Can a project have 3 critical paths?
Figure 2

We continue and place a Must Finish On July 3rd, 2019 constraint on this milestone, which is the CCD of the project.

Can a project have 3 critical paths?
Figure 3

When we insert this constraint on our CCD milestone, Microsoft Project sets the late finish date for our Project Complete milestone, a task without a successor or constraint, equal to the project finish date or CCD. This generates 3 days total slack on our critical path, and makes it non-critical, Figure 4.

Can a project have 3 critical paths?
Figure 4

So we lose our critical path when we insert the CCD constrained milestone.
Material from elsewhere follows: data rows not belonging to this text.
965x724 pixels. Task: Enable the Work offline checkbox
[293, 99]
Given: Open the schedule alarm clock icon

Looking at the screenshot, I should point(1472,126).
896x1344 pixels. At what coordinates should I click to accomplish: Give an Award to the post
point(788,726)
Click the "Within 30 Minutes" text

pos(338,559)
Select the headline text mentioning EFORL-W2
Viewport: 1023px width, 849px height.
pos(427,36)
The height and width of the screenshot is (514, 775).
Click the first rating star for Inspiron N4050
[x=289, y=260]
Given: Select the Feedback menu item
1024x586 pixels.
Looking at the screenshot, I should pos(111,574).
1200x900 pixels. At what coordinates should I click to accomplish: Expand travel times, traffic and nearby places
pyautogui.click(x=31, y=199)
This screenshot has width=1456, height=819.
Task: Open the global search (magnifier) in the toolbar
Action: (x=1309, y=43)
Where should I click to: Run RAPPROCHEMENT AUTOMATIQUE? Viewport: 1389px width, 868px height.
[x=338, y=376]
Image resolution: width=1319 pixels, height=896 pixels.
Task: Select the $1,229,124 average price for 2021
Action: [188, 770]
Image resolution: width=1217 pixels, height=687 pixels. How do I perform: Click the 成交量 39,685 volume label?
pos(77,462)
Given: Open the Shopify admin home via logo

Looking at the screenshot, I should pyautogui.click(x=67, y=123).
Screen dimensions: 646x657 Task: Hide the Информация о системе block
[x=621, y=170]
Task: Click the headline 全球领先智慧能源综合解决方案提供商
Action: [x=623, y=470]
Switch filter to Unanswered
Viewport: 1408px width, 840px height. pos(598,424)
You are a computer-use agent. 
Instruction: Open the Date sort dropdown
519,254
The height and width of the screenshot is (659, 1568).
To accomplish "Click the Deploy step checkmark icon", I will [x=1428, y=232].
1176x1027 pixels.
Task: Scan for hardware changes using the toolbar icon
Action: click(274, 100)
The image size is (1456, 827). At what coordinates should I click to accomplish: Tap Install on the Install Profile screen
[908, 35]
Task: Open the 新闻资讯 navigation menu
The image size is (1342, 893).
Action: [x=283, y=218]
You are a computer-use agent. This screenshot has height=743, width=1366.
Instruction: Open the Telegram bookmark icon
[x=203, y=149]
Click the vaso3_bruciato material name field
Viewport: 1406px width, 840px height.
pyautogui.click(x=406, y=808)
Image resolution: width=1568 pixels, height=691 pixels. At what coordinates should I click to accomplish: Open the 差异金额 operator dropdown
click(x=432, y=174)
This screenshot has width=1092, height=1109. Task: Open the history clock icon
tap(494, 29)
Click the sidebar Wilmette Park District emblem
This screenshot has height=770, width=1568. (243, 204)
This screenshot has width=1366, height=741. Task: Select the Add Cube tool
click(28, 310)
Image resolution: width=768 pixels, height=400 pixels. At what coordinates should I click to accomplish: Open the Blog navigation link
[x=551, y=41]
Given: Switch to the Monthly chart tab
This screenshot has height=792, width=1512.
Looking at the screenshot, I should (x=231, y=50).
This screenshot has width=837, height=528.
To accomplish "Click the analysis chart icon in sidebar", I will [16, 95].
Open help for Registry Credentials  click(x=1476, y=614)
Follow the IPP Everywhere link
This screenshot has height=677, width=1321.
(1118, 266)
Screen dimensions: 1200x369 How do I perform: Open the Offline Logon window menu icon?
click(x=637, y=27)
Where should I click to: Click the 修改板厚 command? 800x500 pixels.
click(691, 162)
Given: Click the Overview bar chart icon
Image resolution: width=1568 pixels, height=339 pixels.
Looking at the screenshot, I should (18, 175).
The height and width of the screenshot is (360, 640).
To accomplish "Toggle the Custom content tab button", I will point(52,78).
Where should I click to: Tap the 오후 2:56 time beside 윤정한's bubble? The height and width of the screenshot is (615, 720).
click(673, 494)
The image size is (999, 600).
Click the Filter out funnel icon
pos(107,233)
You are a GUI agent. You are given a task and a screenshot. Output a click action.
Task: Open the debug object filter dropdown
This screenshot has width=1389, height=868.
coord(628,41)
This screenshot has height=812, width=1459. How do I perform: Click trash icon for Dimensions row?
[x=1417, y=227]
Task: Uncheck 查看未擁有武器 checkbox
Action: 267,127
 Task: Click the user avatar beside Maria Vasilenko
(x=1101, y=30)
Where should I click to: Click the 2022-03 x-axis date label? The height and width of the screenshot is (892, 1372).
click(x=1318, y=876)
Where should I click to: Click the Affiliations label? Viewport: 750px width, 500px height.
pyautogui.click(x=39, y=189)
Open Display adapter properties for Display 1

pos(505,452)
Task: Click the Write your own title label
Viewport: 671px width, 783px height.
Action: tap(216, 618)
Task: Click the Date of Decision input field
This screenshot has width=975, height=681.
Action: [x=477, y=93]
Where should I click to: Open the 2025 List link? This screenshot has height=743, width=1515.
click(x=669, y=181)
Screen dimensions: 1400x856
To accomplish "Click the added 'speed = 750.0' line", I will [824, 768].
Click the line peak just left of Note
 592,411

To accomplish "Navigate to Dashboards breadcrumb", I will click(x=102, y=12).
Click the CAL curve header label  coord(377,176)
What happened?  Again, by default Microsoft Project sets the late finish date for tasks without successors or constraints (i.e. dangling tasks) to the project finish date. The late finish date of the Project Complete milestone becomes the project finish date, which in our demonstration generates 3-days total slack on this completion milestone. And the associated network of tasks becomes non-critical.

To regain our critical path we can set the advanced schedule option in Microsoft Project to Calculate Multiple Critical Paths, Figure 5.

Can a project have 3 critical paths?
Figure 5

Now when Microsoft Project calculates the schedule we find our critical path, Figure 6.

Can a project have 3 critical paths?
Figure 6

When we chose to Calculate Multiple Critical Paths, Microsoft Project set the late finish date for our dangling Project Complete milestone to be its early finish date, making it critical.

Summary

It’s important to maintain one continuous critical path through the schedule network. This becomes a challenge when we insert a CCD constrained milestone. What happens is the CCD becomes the late finish date for tasks without successors or constraints, making the associated network of tasks non-critical.

This situation, fortunately, is remedied by setting the advanced schedule option in Microsoft Project to calculate multiple critical paths. This setting sets the late finish date of dangling tasks to be their early finish date, which makes them critical.